Brute Force is number 383 in the Criterion Collection. This single-disc release is encoded for Region 1 only.
Given the realistic aim and content (not to mention a lower budget), black and white was the obvious choice at the time for Brute Force. Shot in Academy Ratio, the film is transferred in 4:3. As is Criterion’s usual practice with such films, the picture is “windowboxed” with thin black bars on all sides. As for the transfer itself, it’s fine: blacks are black, whites not blown out and there are a myriad shades of grey in between. Grain is present but pleasingly film-like. There’s no doubt that this is a film that has been well looked after – there are much younger films in far worse a state – but Criterion have done their usual excellent job here.
The soundtrack is mono, as you would expect of a film of this era and no complaints from me. Played via the centre channel only, dialogue, music and sound effects are well balanced – something you could also expect from Hollywood technical expertise. Hard-of-hearing subtitles are available for the feature, but not for the commentary or extras.
The main extra is a commentary by Alain Silver and James Ursini, authors of The Film Noir Reader and The Noir Style. This is a typically informative talk from two men clearly steeped in the films of the 1940s, especially film noir. They pack a lot into their hour and a half, describing the film’s place in the film noir canon, and in the careers of its makers and stars. Very good indeed.
There are fewer extras on this disc than on Criterion’s companion release of The Naked City. Jules Dassin is still alive (aged ninety-five) as I write this, but he isn’t represented at all. (He only appears in film of a 2004 interview on Naked City.) Instead we get Paul Mason, an academic at the University of Cardiff and author of Captured by the Media: Prison Discourse in Popular Culture. He discusses the prison-film genre and Brute Force’s place in it, particularly as it deals with issues of prison reform. (Mason is a founding member of the group No More Prisons, so his affiliation on this issue is clear.) The interview runs 15:54 and is in 16:9 anamorphic, with extracts from Brute Force pillarboxed into 4:3.

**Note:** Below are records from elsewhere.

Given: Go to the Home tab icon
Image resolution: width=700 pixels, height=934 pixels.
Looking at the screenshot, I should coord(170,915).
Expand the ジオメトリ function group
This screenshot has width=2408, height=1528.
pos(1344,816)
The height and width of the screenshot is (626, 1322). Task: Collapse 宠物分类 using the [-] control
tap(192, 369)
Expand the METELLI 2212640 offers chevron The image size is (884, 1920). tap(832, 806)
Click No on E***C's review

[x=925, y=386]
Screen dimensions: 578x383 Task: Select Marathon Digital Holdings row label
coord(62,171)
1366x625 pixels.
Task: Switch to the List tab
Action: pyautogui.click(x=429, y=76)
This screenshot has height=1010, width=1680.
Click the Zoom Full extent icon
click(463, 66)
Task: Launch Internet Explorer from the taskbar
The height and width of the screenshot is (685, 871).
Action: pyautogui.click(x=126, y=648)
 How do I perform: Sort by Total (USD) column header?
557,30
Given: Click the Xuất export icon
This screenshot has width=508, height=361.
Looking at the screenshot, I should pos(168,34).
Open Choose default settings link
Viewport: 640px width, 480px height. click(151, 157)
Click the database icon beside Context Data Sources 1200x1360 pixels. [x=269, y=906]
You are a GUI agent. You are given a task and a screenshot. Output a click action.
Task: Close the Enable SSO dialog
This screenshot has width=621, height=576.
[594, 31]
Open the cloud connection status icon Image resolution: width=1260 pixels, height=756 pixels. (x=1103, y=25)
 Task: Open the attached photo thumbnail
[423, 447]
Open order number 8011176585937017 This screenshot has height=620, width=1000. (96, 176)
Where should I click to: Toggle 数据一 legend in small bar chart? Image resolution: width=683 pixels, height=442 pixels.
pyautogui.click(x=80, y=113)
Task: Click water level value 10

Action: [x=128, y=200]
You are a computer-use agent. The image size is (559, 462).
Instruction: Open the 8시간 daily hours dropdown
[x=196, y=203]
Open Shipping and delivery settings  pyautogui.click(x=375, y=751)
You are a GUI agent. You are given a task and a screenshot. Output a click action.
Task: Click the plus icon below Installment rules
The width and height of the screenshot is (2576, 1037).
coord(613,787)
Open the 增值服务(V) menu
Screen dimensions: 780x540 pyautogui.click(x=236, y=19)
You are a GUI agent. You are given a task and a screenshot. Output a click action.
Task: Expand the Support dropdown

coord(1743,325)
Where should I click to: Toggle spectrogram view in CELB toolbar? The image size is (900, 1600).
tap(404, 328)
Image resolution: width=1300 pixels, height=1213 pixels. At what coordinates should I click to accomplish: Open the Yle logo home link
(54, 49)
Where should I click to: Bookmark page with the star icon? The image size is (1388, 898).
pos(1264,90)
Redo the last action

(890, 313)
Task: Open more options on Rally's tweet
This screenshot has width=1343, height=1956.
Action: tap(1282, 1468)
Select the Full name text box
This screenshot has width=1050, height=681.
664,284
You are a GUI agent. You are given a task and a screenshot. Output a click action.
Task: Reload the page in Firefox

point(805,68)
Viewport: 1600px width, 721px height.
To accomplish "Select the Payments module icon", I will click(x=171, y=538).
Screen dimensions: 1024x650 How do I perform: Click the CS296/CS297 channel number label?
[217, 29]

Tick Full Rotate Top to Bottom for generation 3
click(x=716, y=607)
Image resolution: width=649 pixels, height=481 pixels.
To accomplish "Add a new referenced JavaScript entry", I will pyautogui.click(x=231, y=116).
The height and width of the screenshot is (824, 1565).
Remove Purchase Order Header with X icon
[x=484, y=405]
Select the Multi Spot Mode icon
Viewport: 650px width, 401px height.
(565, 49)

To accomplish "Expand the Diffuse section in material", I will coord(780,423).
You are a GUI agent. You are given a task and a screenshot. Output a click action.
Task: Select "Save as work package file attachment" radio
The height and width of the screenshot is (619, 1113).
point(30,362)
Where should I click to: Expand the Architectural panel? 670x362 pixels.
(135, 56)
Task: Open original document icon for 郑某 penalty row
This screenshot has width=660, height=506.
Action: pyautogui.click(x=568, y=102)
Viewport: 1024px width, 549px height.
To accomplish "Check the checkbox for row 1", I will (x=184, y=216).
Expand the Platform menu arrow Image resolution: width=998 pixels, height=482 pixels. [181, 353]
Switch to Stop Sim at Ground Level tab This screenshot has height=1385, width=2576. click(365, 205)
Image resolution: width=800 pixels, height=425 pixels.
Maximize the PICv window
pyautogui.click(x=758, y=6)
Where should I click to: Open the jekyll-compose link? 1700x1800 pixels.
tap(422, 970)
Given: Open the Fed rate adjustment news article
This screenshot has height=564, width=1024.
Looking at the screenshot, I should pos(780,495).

The theatrical trailer (running 2:14) is a melodramatic effort that points up how good Criterion’s transfer is – the trailer is washed-out with flat contrast and a hissy soundtrack. The extras are rounded out with a gallery of stills, behind-the-scenes shots and posters.
As usual, Criterion have provided a booklet containing film and DVD credits, transfer notes and a chapter list. Also included within its 36 pages are: “Screws and Proles”, a new essay on the film by Michael Atkinson and “The Softest Touch in Hollywood”, by Peter Martin, a 1947 profile of Mark Hellinger from the Saturday Evening Post. Also included is some correspondence between Hellinger and Joe Breen about changes that would have to be made to the script to enable the film to be passed with a Seal of Approval. This makes fascinating reading as you can see the two men begin to fall out. Further correspondence is lacking, but a note indicates that a Universal executive calmed the situation down. Clearly something must have happened, as it’s remarkable what the PCA did allow in this film, including the taboo subject of “policemen, guards etc. dying at the hands of criminals”.
Brute Force is a very worthwhile addition to Criterion’s catalogue, though it’s lighter on extras than some of them. Jules Dassin is one of their favoured directors of the classic Hollywood era and later, and although I’d suggest that this is as much a producer’s piece and a team effort rather than an auteurist work, you can see why.